##### Input rows #####

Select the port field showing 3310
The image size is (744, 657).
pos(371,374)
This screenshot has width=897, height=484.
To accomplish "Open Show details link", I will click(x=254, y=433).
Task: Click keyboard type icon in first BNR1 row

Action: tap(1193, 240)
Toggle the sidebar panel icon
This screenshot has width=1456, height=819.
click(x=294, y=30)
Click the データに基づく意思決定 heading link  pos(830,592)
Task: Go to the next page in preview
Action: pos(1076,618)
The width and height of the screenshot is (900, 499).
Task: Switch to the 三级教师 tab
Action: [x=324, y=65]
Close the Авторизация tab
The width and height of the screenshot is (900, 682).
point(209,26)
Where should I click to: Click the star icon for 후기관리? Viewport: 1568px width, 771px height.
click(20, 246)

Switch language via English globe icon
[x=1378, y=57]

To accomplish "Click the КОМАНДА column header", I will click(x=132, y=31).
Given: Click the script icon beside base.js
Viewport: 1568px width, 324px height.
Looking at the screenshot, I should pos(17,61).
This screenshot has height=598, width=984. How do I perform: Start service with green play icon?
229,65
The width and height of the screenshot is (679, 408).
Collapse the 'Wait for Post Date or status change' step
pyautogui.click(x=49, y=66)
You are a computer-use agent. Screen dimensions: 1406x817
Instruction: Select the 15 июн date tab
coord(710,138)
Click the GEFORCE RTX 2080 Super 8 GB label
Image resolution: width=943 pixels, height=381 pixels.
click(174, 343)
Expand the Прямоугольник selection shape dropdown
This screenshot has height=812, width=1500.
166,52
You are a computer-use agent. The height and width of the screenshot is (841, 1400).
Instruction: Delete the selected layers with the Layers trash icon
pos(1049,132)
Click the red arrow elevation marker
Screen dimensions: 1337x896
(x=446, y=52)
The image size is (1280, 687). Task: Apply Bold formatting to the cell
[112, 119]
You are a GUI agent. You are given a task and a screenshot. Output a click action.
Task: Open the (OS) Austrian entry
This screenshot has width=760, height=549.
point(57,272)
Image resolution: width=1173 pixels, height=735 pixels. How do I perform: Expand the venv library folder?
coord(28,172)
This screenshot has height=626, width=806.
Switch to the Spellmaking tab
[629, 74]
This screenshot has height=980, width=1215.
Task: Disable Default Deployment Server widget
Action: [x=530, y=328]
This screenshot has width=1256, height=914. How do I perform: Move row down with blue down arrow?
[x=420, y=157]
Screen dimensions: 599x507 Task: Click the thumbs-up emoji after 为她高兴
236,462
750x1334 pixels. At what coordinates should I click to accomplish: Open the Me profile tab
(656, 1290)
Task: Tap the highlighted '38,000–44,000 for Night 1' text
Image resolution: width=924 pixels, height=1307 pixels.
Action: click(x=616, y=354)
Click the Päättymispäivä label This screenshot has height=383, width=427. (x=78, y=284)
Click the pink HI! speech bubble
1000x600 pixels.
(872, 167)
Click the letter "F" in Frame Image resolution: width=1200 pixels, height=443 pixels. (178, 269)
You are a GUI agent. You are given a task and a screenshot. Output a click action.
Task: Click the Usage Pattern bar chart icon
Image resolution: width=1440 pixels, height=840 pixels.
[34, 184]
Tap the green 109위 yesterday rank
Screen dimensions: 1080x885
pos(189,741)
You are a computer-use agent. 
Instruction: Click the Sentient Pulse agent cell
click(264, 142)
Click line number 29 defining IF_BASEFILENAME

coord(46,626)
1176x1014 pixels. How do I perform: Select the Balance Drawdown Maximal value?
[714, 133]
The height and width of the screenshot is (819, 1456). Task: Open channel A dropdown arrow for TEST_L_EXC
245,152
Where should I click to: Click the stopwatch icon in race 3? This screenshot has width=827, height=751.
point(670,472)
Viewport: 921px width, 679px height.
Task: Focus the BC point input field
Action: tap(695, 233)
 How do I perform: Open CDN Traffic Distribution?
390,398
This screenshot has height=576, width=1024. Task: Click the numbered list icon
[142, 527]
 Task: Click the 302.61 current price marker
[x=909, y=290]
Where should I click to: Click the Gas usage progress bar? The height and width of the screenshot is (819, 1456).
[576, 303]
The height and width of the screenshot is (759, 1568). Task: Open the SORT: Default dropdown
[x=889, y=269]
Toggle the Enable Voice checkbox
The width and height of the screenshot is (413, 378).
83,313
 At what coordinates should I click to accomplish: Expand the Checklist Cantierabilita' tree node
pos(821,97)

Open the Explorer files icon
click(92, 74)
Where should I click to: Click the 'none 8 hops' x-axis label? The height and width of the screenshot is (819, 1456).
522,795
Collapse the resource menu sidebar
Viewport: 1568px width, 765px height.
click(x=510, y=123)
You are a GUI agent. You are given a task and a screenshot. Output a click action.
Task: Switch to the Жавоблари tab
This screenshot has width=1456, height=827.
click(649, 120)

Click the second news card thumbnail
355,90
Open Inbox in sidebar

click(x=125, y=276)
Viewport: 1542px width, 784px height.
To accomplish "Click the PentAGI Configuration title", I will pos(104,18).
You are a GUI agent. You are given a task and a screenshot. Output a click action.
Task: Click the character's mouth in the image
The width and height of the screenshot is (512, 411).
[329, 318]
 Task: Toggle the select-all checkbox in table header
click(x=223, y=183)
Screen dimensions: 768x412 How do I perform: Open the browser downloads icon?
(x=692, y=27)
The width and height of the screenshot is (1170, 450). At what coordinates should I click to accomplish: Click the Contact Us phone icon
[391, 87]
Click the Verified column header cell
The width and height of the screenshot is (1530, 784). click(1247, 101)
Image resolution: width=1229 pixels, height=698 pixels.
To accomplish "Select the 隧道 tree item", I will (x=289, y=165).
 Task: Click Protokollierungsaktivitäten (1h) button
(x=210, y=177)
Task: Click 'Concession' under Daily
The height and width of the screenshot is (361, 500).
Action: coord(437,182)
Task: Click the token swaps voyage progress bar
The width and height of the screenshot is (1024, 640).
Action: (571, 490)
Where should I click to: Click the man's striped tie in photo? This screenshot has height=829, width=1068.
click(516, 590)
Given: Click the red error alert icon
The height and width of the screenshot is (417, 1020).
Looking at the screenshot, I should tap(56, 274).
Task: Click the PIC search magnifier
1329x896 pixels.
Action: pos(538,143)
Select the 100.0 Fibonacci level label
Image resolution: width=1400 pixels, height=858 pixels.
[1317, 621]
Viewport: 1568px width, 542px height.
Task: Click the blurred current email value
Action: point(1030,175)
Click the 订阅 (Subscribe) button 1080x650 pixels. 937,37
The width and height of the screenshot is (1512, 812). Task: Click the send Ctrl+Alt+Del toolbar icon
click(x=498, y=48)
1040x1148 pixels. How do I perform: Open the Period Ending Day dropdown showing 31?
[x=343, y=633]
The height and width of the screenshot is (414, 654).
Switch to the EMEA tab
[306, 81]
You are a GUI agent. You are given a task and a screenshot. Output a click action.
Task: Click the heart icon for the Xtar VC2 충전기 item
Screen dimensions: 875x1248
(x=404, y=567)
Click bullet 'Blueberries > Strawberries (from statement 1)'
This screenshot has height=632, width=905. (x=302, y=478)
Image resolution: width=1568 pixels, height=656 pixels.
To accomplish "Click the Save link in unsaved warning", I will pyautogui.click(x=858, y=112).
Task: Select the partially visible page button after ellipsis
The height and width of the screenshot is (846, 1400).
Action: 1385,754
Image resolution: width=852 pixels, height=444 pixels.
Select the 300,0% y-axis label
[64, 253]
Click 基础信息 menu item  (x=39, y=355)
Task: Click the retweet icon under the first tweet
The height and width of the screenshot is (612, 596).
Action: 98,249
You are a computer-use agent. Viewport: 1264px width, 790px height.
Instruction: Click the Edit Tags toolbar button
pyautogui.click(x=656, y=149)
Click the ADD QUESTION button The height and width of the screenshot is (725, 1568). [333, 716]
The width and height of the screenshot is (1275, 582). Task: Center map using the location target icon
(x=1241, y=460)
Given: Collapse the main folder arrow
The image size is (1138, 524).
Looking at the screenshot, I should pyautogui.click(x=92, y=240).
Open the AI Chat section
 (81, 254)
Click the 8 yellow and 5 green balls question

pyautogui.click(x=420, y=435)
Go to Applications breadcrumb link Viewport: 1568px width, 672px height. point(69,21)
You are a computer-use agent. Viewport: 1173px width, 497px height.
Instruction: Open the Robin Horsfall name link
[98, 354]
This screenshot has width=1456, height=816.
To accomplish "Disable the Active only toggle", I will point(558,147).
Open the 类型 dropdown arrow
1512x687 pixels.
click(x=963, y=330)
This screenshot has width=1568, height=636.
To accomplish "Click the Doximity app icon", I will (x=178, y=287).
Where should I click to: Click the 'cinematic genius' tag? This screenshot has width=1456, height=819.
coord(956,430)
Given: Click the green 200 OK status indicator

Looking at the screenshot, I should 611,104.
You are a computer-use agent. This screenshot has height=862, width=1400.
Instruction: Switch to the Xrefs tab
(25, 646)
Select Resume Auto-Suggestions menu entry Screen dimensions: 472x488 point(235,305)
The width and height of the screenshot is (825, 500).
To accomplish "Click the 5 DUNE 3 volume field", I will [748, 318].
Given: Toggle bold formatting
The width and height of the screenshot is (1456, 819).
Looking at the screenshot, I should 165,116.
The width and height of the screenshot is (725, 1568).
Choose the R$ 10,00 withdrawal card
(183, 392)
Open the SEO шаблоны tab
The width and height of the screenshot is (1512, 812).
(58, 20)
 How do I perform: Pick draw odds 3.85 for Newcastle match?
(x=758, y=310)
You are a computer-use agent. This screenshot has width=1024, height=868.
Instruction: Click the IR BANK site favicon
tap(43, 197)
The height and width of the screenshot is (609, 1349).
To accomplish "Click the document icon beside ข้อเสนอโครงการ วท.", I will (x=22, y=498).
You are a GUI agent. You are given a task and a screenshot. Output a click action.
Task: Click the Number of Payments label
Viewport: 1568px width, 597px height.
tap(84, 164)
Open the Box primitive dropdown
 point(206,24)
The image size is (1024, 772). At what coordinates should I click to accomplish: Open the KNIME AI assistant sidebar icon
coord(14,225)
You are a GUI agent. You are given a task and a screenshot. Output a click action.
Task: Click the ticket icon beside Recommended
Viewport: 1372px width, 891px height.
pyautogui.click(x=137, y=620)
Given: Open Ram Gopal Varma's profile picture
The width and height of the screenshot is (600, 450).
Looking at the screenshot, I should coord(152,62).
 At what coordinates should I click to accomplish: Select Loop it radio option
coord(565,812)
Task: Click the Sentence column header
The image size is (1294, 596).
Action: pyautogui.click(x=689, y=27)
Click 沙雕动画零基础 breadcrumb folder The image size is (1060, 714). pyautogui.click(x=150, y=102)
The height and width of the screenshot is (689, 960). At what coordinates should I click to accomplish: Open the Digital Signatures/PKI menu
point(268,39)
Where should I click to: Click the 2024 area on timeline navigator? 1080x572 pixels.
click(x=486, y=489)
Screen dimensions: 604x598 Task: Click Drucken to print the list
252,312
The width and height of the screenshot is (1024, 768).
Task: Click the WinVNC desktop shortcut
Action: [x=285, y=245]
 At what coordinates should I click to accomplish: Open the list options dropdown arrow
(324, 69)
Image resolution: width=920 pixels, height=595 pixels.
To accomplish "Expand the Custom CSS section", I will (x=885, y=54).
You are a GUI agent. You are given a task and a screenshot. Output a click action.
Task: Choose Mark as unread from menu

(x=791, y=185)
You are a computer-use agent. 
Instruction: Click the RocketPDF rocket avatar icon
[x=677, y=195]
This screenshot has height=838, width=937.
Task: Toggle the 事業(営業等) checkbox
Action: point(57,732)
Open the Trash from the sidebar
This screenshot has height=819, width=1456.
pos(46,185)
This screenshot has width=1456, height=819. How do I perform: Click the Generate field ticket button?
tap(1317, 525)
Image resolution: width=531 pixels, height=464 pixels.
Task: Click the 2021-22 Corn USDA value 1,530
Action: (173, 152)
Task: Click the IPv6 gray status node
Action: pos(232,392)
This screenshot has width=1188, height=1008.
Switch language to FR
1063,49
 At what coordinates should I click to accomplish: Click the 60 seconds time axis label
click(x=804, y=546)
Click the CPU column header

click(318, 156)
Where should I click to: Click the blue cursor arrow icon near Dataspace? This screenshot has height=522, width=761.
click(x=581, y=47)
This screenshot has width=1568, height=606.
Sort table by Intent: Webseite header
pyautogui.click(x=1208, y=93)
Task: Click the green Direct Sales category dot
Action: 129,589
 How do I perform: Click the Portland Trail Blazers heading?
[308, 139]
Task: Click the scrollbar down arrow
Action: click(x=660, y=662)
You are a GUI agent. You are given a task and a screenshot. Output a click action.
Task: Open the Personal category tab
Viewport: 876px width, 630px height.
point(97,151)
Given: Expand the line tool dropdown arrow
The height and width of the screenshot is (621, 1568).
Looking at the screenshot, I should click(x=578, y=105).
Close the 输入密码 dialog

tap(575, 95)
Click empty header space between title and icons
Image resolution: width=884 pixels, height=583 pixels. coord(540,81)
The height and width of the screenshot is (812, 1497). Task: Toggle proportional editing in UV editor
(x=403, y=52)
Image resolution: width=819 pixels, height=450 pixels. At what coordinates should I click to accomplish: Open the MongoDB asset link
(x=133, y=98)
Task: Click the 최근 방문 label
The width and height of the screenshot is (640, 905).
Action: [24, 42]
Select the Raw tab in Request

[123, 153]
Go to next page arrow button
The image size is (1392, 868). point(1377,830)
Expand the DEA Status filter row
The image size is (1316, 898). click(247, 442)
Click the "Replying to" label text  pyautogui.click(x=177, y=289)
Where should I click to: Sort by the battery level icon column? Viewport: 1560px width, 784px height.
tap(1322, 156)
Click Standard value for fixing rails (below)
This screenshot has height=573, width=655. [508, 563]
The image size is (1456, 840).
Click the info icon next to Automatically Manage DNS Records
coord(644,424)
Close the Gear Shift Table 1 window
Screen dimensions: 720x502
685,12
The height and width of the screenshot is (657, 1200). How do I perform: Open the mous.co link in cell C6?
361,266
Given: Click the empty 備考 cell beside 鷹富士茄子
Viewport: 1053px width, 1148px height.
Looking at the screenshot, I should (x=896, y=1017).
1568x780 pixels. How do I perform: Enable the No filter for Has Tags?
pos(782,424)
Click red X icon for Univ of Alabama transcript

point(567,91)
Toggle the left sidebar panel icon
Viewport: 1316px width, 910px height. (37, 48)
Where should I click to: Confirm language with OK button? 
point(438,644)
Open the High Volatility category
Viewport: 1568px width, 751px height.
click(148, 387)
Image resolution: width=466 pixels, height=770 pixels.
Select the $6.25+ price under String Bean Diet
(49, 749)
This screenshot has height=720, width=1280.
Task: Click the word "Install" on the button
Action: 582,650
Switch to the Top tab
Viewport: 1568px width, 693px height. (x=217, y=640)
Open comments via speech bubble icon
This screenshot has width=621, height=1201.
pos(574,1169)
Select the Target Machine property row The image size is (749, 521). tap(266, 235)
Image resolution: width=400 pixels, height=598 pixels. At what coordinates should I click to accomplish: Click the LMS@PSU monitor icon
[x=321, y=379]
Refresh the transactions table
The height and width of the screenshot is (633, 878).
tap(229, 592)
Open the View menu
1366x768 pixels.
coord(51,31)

#####

— Do this —
Rewrite the rows from the line containing "The height and width of the screenshot is (657, 1200)." through the line containing "Viewport: 1316px width, 910px", replacing "red X icon" with "red close icon" and leaving everything else unchanged.

— Response —
The height and width of the screenshot is (657, 1200). How do I perform: Open the mous.co link in cell C6?
361,266
Given: Click the empty 備考 cell beside 鷹富士茄子
Viewport: 1053px width, 1148px height.
Looking at the screenshot, I should (x=896, y=1017).
1568x780 pixels. How do I perform: Enable the No filter for Has Tags?
pos(782,424)
Click red close icon for Univ of Alabama transcript

point(567,91)
Toggle the left sidebar panel icon
Viewport: 1316px width, 910px height. (37, 48)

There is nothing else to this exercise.